→ Task statement: Would you reproduce all of the entries below, character for character?

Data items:
= = = = = = =

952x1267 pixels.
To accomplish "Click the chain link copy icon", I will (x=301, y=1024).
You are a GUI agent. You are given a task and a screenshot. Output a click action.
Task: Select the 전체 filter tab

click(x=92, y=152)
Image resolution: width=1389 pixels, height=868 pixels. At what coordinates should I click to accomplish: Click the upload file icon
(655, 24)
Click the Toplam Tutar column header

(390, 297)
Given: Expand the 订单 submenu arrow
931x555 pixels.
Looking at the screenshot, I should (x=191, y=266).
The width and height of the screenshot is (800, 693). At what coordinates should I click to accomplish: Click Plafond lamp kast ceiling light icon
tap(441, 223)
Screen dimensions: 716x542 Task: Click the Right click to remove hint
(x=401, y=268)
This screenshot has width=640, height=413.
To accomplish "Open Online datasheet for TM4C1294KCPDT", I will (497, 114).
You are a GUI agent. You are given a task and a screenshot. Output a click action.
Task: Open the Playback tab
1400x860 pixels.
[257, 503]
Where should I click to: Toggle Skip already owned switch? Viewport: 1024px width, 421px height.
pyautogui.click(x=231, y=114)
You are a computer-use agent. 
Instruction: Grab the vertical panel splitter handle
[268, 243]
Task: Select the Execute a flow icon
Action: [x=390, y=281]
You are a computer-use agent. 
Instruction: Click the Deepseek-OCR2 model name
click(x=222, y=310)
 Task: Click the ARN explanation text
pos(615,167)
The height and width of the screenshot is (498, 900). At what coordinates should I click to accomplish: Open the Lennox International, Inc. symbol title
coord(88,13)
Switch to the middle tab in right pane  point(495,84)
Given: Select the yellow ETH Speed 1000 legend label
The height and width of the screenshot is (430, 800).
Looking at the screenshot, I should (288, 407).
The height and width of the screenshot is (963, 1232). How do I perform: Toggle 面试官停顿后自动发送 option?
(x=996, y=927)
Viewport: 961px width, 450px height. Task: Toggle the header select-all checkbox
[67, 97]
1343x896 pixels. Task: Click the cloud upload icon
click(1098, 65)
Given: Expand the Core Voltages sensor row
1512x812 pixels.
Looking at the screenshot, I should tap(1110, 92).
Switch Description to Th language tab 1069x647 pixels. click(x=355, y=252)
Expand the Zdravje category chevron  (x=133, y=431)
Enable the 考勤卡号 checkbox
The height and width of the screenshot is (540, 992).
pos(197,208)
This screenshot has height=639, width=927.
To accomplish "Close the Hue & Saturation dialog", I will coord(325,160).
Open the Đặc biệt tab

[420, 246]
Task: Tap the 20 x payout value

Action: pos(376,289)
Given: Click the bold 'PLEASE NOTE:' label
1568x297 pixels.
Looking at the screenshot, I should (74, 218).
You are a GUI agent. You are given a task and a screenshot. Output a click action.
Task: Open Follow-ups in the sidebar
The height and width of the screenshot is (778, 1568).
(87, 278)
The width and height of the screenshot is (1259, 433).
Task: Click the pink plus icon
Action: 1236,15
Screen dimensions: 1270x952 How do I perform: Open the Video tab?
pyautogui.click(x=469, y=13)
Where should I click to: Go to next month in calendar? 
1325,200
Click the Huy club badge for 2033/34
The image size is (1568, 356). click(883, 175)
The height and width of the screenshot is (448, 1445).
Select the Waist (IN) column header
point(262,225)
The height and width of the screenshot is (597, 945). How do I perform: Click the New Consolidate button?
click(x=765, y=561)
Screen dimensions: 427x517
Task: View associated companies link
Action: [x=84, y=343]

= = = = = = =

→ Task solution:
952x1267 pixels.
To accomplish "Click the chain link copy icon", I will (x=301, y=1024).
You are a GUI agent. You are given a task and a screenshot. Output a click action.
Task: Select the 전체 filter tab

click(x=92, y=152)
Image resolution: width=1389 pixels, height=868 pixels. At what coordinates should I click to accomplish: Click the upload file icon
(655, 24)
Click the Toplam Tutar column header

(390, 297)
Given: Expand the 订单 submenu arrow
931x555 pixels.
Looking at the screenshot, I should (x=191, y=266).
The width and height of the screenshot is (800, 693). At what coordinates should I click to accomplish: Click Plafond lamp kast ceiling light icon
tap(441, 223)
Screen dimensions: 716x542 Task: Click the Right click to remove hint
(x=401, y=268)
This screenshot has width=640, height=413.
To accomplish "Open Online datasheet for TM4C1294KCPDT", I will (497, 114).
You are a GUI agent. You are given a task and a screenshot. Output a click action.
Task: Open the Playback tab
1400x860 pixels.
[257, 503]
Where should I click to: Toggle Skip already owned switch? Viewport: 1024px width, 421px height.
pyautogui.click(x=231, y=114)
You are a computer-use agent. 
Instruction: Grab the vertical panel splitter handle
[268, 243]
Task: Select the Execute a flow icon
Action: [x=390, y=281]
You are a computer-use agent. 
Instruction: Click the Deepseek-OCR2 model name
click(x=222, y=310)
 Task: Click the ARN explanation text
pos(615,167)
The height and width of the screenshot is (498, 900). At what coordinates should I click to accomplish: Open the Lennox International, Inc. symbol title
coord(88,13)
Switch to the middle tab in right pane  point(495,84)
Given: Select the yellow ETH Speed 1000 legend label
The height and width of the screenshot is (430, 800).
Looking at the screenshot, I should (288, 407).
The height and width of the screenshot is (963, 1232). How do I perform: Toggle 面试官停顿后自动发送 option?
(x=996, y=927)
Viewport: 961px width, 450px height. Task: Toggle the header select-all checkbox
[67, 97]
1343x896 pixels. Task: Click the cloud upload icon
click(1098, 65)
Given: Expand the Core Voltages sensor row
1512x812 pixels.
Looking at the screenshot, I should tap(1110, 92).
Switch Description to Th language tab 1069x647 pixels. click(x=355, y=252)
Expand the Zdravje category chevron  (x=133, y=431)
Enable the 考勤卡号 checkbox
The height and width of the screenshot is (540, 992).
pos(197,208)
This screenshot has height=639, width=927.
To accomplish "Close the Hue & Saturation dialog", I will coord(325,160).
Open the Đặc biệt tab

[420, 246]
Task: Tap the 20 x payout value

Action: pos(376,289)
Given: Click the bold 'PLEASE NOTE:' label
1568x297 pixels.
Looking at the screenshot, I should (74, 218).
You are a GUI agent. You are given a task and a screenshot. Output a click action.
Task: Open Follow-ups in the sidebar
The height and width of the screenshot is (778, 1568).
(87, 278)
The width and height of the screenshot is (1259, 433).
Task: Click the pink plus icon
Action: 1236,15
Screen dimensions: 1270x952 How do I perform: Open the Video tab?
pyautogui.click(x=469, y=13)
Where should I click to: Go to next month in calendar? 
1325,200
Click the Huy club badge for 2033/34
The image size is (1568, 356). click(883, 175)
The height and width of the screenshot is (448, 1445).
Select the Waist (IN) column header
point(262,225)
The height and width of the screenshot is (597, 945). How do I perform: Click the New Consolidate button?
click(x=765, y=561)
Screen dimensions: 427x517
Task: View associated companies link
Action: [x=84, y=343]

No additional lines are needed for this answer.